Americans in general know absolutely nothing of this; even presidents have been in the dark. The financial journalist William Greider once observed that the process of money creation is “a powerful mystery to most citizens.” In his book Secrets of the Temple: How the Federal Reserve Runs the Country, he quoted the head of the Federal Reserve Bank of New York as follows: “No President really understands these things.”
In the Great Depression of the 1930s, America’s leading economists tried to explain it all to FDR and the American people. They urged Congress itself to supplant both the Federal Reserve and its member banks as the fundamental source of new money. In 1934, John R. Commons, co-founder in the 1880s of the American Economic Association, wrote that “in order to create the consumer demand, on which business depends for sales, the government itself must create . . . new money and go completely over the head of the entire banking system by paying it out directly to the unemployed, either as relief or for construction of public works.” Henry C. Simons of the University of Chicago condemned “the usurpation by private institutions (deposit banks) of the basic state function of providing the medium of circulation.” Irving Fisher of Yale wrote that “the government should take away from banks all control over money creation.” In recent years, such maverick economists as John H. Hotson and William F. Hixson have continued this tradition.
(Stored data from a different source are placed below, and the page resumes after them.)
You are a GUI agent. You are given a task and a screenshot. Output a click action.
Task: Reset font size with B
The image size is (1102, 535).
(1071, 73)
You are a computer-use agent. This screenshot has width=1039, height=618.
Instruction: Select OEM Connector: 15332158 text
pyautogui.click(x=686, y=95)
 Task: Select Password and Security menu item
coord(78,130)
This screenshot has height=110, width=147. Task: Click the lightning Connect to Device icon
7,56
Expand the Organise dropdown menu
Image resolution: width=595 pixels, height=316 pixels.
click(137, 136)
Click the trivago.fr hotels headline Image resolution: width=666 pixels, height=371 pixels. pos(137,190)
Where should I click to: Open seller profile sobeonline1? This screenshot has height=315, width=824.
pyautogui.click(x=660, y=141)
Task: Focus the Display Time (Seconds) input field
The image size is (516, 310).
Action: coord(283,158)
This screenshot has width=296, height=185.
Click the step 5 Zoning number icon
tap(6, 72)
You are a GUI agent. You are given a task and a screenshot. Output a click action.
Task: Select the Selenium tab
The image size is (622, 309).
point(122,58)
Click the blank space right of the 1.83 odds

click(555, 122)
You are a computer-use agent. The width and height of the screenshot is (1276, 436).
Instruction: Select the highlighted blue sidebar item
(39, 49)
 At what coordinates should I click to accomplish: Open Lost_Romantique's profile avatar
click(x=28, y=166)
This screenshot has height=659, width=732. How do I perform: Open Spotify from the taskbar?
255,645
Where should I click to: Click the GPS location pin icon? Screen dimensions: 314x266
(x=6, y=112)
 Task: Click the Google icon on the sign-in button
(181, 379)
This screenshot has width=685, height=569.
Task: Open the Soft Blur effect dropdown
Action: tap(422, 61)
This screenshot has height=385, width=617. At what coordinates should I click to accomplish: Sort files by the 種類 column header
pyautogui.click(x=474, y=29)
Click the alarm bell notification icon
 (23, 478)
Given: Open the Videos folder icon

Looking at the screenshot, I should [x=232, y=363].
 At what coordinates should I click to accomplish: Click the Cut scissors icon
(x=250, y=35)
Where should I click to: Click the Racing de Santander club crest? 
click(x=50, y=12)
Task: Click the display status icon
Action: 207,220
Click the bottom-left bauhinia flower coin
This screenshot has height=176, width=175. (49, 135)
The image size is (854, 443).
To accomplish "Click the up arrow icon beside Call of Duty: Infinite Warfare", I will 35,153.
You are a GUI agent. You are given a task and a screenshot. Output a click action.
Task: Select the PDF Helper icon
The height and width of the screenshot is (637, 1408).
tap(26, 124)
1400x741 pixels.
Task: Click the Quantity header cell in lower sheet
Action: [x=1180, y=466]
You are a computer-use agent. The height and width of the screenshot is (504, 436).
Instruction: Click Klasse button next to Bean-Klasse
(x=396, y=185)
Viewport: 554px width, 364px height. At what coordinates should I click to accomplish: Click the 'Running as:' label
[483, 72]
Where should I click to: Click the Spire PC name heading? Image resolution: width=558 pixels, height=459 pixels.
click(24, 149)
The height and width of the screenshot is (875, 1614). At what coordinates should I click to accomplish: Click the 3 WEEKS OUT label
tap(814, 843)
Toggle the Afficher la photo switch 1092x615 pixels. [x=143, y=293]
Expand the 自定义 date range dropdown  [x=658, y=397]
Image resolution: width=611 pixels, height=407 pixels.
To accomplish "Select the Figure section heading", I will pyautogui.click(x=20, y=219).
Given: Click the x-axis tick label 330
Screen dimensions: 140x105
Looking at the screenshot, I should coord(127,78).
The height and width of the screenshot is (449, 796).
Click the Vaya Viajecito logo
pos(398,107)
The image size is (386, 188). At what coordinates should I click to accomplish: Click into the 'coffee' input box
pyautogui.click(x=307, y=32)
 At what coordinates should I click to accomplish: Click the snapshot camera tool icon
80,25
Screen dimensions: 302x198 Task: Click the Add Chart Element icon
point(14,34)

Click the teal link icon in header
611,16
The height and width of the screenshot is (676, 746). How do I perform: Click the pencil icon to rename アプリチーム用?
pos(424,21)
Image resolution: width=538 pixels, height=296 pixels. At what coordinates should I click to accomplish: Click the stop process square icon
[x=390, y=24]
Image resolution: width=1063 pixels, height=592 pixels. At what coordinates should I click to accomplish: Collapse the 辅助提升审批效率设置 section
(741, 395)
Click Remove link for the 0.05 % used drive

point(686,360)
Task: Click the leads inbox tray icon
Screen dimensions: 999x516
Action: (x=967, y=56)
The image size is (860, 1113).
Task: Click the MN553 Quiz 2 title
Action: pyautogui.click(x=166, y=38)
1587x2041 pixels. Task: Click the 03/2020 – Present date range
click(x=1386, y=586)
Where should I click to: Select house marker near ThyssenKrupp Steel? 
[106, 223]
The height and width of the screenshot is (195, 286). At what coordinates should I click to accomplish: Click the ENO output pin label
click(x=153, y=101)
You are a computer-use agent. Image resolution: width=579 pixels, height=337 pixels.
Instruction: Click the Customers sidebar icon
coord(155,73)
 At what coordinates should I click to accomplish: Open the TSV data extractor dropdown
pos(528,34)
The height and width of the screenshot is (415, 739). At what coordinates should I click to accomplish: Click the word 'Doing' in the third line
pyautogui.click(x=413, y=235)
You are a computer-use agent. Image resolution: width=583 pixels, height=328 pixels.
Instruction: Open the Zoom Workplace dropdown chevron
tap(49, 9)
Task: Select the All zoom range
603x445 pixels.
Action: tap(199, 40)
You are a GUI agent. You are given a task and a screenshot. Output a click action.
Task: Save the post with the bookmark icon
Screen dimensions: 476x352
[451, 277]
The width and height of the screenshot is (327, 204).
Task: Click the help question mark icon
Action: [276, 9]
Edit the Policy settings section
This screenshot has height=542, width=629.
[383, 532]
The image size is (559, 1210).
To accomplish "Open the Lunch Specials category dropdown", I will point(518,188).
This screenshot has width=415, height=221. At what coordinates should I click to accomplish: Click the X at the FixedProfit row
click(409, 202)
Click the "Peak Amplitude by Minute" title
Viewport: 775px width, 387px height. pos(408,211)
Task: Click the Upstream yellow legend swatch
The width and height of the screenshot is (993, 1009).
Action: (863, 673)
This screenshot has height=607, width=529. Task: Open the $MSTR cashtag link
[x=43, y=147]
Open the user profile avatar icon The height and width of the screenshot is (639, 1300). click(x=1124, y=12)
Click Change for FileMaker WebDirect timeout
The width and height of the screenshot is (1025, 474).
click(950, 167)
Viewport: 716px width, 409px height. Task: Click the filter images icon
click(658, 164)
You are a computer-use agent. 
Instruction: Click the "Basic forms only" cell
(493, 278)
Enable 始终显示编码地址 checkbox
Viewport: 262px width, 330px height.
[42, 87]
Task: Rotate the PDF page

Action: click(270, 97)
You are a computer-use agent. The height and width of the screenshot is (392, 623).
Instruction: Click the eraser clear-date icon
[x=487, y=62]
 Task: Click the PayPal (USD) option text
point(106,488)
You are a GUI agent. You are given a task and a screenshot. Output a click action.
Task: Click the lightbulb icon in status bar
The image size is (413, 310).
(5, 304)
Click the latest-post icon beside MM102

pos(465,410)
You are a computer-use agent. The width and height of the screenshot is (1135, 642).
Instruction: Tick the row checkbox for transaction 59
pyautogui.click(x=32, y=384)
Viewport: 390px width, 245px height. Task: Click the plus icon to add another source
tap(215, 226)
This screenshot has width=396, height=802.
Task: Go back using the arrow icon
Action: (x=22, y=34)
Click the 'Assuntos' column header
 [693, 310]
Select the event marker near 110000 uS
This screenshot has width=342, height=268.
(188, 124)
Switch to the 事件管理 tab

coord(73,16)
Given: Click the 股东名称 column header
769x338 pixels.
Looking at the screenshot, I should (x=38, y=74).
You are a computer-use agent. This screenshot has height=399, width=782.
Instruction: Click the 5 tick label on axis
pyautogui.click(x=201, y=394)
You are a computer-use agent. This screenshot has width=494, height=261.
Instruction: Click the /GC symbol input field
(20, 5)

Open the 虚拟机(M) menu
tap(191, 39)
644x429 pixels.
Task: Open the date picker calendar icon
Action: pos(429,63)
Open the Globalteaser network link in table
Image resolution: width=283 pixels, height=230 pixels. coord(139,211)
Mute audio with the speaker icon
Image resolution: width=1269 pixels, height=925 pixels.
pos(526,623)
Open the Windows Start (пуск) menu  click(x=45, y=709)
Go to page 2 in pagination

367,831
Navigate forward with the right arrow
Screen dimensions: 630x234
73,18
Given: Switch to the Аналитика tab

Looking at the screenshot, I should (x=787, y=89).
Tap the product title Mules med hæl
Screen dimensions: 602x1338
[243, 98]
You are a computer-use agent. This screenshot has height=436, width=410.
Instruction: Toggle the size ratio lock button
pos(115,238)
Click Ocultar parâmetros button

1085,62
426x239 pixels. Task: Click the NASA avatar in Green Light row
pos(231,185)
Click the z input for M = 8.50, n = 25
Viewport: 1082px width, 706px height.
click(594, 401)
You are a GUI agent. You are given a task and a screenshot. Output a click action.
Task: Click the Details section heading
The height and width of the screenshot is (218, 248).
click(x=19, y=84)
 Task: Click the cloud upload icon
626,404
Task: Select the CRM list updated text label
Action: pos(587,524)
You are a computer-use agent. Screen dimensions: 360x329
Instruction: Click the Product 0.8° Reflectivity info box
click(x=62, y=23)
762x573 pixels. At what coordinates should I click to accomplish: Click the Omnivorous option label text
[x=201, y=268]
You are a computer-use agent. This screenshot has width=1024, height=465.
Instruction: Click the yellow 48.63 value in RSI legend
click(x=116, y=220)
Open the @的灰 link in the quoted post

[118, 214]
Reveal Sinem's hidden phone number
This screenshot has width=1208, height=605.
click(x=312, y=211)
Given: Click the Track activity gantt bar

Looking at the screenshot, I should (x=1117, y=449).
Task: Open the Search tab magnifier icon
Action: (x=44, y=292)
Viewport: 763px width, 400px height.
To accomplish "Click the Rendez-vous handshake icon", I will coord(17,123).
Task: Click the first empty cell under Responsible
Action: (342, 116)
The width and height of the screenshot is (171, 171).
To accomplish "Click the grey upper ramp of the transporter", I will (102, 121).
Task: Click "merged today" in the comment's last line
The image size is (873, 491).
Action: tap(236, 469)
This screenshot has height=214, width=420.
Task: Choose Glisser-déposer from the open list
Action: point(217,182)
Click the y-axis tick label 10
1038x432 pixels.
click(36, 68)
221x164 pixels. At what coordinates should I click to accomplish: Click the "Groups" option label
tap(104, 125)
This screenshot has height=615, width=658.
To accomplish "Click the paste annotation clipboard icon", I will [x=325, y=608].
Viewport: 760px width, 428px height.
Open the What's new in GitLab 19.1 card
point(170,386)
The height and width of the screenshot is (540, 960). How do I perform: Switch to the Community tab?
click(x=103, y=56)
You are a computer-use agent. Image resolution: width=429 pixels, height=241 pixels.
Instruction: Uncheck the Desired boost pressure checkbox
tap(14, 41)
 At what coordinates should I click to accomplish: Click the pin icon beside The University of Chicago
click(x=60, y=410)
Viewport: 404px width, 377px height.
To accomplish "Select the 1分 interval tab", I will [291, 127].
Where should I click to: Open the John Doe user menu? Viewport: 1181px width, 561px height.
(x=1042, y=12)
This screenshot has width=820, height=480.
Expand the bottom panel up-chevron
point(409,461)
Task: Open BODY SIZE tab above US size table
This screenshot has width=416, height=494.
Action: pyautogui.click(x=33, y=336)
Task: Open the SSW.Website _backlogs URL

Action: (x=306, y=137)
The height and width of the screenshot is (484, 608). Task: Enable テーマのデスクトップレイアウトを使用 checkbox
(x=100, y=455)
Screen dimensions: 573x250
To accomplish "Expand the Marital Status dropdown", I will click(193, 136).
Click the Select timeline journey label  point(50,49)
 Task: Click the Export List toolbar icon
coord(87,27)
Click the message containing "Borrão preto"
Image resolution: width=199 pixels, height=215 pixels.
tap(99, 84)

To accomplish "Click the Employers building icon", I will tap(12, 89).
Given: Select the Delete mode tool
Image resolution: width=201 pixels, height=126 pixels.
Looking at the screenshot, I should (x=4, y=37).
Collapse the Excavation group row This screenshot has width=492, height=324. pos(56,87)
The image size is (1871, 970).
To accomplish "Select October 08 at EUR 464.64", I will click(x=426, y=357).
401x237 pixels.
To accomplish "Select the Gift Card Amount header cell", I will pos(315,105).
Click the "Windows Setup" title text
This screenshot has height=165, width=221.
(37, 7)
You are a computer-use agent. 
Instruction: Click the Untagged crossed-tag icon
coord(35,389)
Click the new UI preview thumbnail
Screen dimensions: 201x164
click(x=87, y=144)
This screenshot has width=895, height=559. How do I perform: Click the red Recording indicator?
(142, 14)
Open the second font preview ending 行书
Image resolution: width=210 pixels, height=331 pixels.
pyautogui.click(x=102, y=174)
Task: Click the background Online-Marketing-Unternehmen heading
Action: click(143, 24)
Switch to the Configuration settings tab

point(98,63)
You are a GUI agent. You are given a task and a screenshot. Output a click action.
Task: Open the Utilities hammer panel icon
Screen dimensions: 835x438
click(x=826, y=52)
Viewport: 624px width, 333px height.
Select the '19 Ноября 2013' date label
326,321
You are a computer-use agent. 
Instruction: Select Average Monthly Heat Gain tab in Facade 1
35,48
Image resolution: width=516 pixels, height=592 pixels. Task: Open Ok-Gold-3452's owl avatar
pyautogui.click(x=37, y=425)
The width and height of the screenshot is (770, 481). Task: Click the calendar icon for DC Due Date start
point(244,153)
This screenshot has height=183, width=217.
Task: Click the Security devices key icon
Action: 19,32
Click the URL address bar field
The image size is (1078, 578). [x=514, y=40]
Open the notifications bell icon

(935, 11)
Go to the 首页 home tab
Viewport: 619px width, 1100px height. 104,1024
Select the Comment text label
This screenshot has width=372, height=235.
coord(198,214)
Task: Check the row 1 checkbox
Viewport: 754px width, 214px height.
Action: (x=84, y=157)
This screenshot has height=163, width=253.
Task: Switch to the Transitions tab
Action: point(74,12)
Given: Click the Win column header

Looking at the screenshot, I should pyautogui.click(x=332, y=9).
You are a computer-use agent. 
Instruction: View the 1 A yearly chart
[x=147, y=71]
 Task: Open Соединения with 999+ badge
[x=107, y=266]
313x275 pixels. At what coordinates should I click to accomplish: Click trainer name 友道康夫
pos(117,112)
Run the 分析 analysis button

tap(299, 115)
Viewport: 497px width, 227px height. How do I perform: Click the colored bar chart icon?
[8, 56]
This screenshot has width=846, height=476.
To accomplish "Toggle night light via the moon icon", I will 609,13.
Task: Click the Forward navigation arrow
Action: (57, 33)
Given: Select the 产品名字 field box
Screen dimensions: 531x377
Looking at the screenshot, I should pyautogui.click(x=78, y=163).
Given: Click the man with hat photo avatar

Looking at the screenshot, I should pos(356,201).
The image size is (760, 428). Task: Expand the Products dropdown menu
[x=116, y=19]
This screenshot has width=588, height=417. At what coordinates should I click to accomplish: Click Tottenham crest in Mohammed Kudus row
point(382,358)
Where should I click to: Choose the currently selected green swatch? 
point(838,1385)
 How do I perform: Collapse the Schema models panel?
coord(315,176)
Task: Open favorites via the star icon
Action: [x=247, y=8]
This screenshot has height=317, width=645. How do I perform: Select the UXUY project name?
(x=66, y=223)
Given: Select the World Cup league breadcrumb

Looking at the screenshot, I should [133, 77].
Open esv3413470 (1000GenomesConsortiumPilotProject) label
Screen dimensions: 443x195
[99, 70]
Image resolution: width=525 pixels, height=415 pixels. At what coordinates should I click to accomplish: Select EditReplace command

But the chances of essentially “toppling” the Federal Reserve in a frightening economic environment such as this one are nil. And rightly so. Even in normal times, the massed forces of Wall Street would make the idea truly dead on arrival in Washington.
But here’s a different idea. Let Congress create new money, but this time do it in a way that would employ all the tools of the Federal Reserve and its member banks to counteract inflationary pressures. Here’s the recipe: Congress creates the new money (“out of nothing”), then spends it through direct electronic deposit into the bank accounts of government employees and vendors. Once the government money has been spent into the banks, it would be (1) instantly convertible to cash through the methods of the Federal Reserve, and (2) subject to all the major monetary tools through which the “Fed” can now counteract inflation. These include not only the obvious tool of raising interest rates —— inadvisable now when the economy needs a great stimulus —— but also the method of raising the “reserve requirements” as Paul Volcker did in the eighties. As the bank deposits increased —— as new government money poured into the banks, thus expanding the money supply —— the Fed could require all the member banks to put equivalent funds “on reserve,” off-limits for lending. And this could nip inflation in the bud.
Think it over: the result could be essentially a “wash,” an almost perfect offset. As the banks received the new deposits (thus expanding their capacity to lend) their reserves would be adjusted accordingly. This would not necessarily inhibit the private-sector market. It could do the reverse: with government spending increased, more Americans would now have the cash to be vigorous customers again. Our “economic pie” would get bigger.
Meanwhile, our government could spend many hundreds of billions on public necessities without higher taxes, without more deficit spending, and without any serious inflation.
It’s time for this idea to be discussed in a national debate. Desperate times call for innovative measures.